- Instructions to follow
Find how many lines of the entries contain the word "photo", then report that figure alone.

((

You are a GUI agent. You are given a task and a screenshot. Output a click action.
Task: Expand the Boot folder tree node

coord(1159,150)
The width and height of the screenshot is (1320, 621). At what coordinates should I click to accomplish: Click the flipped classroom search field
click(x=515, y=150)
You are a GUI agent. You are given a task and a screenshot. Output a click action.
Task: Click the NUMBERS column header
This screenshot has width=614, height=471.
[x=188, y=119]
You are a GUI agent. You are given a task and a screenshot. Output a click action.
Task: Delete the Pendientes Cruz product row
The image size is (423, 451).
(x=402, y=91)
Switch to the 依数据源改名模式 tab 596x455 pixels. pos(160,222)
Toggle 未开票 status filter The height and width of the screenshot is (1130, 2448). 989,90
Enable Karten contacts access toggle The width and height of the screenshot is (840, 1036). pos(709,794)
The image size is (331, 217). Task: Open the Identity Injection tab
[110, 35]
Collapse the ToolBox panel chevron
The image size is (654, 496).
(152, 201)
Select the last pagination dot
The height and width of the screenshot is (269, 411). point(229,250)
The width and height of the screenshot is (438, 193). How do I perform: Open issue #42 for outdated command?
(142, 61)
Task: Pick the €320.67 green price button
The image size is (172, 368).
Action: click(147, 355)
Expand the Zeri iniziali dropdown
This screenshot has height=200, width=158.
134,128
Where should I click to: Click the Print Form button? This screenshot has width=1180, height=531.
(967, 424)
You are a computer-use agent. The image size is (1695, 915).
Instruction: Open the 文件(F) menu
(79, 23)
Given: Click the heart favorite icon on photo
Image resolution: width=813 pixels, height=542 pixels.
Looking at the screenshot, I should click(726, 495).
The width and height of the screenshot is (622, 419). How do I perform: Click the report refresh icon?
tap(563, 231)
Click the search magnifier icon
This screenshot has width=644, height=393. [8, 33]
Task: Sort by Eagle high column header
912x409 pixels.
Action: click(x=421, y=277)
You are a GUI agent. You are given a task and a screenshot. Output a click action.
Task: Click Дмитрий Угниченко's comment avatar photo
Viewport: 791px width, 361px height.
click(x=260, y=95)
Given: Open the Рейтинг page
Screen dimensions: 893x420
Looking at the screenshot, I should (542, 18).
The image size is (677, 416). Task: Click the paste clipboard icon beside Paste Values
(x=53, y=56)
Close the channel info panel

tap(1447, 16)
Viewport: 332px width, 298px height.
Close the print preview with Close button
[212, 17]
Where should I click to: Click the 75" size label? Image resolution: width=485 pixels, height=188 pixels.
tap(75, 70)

))

- Solution below
2